YOUR INSTRUCTIONS >> Please retype the line that contains "This screenshot has width=628, height=472." and all lines that follow it to the end of the entries below, exactly as they stand, with nothing added.

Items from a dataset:

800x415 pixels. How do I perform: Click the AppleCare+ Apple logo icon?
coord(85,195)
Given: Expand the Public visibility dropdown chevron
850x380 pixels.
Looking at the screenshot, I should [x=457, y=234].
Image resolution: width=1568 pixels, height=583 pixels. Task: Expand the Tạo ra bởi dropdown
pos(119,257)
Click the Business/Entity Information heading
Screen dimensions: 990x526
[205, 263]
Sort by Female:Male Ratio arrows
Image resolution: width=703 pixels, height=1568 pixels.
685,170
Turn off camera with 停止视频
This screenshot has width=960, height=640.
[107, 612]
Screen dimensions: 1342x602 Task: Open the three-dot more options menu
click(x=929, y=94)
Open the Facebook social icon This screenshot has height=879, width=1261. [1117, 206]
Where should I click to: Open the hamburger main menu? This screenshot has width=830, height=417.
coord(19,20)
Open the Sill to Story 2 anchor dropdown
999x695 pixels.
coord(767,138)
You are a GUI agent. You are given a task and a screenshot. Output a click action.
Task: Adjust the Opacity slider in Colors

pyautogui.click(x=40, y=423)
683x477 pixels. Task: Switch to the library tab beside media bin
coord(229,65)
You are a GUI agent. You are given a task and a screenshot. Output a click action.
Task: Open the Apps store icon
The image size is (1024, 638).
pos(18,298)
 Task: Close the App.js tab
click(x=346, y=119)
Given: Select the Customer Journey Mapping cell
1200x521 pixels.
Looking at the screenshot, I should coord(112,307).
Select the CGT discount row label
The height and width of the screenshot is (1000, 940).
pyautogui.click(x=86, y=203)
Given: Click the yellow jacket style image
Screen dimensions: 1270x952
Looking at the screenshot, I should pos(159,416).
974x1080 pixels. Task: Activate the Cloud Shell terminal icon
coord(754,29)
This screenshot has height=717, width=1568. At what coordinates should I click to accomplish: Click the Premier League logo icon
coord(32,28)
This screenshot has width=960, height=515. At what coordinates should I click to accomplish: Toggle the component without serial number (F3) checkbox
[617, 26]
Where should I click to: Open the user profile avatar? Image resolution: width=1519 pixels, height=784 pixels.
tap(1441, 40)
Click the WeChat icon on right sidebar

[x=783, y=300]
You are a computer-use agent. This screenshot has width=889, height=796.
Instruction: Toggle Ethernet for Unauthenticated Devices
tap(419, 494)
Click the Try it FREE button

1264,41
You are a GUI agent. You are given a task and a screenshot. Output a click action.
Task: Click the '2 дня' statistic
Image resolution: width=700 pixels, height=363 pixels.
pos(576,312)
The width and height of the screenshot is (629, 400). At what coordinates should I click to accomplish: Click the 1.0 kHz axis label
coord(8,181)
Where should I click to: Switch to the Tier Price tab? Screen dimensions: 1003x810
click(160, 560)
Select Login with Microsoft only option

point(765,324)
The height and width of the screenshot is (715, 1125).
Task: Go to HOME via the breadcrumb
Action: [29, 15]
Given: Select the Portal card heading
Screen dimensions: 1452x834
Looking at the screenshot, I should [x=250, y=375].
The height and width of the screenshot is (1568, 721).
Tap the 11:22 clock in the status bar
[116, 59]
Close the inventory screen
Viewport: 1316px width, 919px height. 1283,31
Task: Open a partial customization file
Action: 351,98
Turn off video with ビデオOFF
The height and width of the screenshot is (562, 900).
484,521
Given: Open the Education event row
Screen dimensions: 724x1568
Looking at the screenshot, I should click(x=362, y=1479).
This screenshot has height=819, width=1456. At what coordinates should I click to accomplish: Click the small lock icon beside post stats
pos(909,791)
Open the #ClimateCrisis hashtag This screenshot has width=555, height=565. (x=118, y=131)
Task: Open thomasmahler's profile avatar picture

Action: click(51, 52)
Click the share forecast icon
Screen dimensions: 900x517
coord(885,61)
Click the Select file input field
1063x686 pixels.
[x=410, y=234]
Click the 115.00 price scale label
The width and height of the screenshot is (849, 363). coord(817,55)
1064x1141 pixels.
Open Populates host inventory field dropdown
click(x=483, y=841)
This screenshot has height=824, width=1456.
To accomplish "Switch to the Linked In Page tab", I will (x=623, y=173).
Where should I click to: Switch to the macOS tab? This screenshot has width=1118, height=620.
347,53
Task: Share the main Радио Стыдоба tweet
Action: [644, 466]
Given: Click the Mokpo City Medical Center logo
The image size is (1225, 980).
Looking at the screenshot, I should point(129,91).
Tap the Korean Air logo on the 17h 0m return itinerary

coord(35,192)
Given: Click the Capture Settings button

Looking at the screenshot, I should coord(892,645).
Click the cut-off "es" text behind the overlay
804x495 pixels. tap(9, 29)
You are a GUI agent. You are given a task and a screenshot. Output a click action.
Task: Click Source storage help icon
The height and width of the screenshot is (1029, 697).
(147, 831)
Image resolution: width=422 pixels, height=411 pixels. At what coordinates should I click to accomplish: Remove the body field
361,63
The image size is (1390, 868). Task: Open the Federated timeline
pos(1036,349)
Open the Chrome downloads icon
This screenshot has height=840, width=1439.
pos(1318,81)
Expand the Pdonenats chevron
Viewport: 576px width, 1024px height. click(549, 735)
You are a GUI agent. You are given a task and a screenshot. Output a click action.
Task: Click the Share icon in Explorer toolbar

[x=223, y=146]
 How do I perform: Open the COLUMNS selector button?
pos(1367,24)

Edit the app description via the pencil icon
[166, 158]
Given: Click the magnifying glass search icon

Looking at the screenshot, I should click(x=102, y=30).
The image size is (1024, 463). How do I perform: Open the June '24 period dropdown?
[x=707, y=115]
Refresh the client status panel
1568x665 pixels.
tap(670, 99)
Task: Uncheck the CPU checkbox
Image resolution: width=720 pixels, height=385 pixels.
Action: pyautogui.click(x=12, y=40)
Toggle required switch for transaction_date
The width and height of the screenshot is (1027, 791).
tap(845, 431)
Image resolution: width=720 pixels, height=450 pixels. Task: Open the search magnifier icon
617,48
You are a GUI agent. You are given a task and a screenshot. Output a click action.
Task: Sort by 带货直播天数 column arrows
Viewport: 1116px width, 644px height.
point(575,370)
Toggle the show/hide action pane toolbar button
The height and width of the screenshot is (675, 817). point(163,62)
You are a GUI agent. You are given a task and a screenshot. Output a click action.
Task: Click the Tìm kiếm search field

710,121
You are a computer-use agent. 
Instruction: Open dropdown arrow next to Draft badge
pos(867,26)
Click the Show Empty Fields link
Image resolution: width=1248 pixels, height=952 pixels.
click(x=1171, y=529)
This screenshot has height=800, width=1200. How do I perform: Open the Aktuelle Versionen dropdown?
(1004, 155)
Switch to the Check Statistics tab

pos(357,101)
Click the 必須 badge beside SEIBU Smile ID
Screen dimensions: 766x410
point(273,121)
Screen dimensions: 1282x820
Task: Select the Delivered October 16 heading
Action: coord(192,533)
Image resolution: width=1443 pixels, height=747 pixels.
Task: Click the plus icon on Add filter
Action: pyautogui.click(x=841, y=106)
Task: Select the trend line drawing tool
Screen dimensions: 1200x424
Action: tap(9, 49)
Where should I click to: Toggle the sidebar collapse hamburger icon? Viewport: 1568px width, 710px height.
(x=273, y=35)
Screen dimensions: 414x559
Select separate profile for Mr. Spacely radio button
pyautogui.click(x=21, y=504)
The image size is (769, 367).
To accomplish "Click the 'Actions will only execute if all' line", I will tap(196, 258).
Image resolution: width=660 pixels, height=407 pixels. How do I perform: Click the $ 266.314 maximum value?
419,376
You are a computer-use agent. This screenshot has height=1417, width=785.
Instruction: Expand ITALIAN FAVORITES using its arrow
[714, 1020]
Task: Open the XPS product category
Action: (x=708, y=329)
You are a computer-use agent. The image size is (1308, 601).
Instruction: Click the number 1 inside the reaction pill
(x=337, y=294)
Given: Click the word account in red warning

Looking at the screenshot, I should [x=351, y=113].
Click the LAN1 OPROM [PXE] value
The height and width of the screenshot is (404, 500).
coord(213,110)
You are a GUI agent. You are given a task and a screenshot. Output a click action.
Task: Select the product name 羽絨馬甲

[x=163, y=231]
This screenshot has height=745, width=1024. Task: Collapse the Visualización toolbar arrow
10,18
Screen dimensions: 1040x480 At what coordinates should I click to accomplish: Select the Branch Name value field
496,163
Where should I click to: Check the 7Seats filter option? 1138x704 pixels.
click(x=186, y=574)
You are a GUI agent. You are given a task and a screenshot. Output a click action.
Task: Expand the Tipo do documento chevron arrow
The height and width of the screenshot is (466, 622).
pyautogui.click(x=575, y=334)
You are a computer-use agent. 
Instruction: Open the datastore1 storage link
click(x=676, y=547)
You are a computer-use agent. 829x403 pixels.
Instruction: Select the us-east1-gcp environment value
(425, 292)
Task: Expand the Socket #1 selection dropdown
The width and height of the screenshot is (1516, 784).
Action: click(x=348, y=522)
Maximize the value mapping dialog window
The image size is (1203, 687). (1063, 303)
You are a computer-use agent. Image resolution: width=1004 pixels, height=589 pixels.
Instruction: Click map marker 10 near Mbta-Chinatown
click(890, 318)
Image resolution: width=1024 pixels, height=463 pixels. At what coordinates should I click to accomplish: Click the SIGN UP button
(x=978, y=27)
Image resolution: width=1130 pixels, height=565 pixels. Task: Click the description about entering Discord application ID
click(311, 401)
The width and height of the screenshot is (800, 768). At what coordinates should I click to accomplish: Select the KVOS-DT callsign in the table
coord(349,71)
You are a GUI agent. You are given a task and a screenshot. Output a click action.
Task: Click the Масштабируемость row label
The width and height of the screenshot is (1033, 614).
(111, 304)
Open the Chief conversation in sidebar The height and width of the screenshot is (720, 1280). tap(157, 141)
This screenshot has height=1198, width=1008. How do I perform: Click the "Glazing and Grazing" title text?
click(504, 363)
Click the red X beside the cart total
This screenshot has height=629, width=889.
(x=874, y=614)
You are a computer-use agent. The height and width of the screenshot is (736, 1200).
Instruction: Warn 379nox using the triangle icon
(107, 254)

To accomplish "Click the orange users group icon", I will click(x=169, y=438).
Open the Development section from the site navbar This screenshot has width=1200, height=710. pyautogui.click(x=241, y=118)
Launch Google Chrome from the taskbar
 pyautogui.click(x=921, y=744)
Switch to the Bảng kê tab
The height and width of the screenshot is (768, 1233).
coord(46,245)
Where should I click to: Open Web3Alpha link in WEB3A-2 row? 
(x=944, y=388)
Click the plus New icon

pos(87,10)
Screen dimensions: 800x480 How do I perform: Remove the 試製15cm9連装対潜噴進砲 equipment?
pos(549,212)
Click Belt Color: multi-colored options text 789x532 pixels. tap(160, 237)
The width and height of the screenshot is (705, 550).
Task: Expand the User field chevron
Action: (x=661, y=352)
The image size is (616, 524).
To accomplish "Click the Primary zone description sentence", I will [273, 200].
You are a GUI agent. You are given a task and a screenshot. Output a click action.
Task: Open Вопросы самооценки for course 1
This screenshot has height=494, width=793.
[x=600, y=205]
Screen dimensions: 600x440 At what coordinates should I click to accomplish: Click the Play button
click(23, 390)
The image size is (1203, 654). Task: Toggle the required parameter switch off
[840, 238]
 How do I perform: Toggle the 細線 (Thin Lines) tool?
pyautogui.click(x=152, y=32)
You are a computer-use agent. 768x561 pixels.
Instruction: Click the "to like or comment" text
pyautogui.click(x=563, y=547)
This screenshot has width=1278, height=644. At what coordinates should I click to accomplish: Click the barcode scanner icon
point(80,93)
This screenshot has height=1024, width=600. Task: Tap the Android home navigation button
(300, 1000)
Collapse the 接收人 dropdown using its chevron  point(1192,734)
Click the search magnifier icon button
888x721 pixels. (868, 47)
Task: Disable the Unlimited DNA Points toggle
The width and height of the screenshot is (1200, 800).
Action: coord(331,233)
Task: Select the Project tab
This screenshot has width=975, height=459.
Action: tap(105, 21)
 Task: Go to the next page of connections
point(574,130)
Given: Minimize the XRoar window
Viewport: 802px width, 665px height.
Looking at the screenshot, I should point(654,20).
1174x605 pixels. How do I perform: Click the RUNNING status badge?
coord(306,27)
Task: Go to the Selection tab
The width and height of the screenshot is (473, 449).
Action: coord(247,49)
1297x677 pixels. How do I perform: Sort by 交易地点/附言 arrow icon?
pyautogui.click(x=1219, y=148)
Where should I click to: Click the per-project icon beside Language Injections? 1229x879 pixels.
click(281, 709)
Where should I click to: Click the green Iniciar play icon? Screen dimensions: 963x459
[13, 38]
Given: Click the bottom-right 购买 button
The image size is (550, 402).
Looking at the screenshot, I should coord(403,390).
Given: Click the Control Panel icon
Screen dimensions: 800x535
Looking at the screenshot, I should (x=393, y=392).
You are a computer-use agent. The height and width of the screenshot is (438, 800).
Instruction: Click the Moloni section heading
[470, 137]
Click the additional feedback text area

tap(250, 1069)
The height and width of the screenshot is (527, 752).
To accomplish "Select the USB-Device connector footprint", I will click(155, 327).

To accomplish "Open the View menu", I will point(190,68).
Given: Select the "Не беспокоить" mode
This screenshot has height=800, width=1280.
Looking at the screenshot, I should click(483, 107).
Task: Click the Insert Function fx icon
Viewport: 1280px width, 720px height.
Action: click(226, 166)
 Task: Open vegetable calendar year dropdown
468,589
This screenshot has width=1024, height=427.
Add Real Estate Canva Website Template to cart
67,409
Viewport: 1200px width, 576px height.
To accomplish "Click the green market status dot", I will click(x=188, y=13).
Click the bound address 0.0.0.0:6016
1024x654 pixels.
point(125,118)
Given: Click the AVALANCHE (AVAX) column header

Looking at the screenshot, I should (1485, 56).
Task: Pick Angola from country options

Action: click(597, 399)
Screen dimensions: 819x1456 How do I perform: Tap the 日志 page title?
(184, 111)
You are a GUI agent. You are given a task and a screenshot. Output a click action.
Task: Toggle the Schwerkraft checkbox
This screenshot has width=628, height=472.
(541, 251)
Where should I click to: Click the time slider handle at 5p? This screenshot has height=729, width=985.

OUTPUT FOR THIS TASK >>
This screenshot has width=628, height=472.
(541, 251)
Where should I click to: Click the time slider handle at 5p? This screenshot has height=729, width=985.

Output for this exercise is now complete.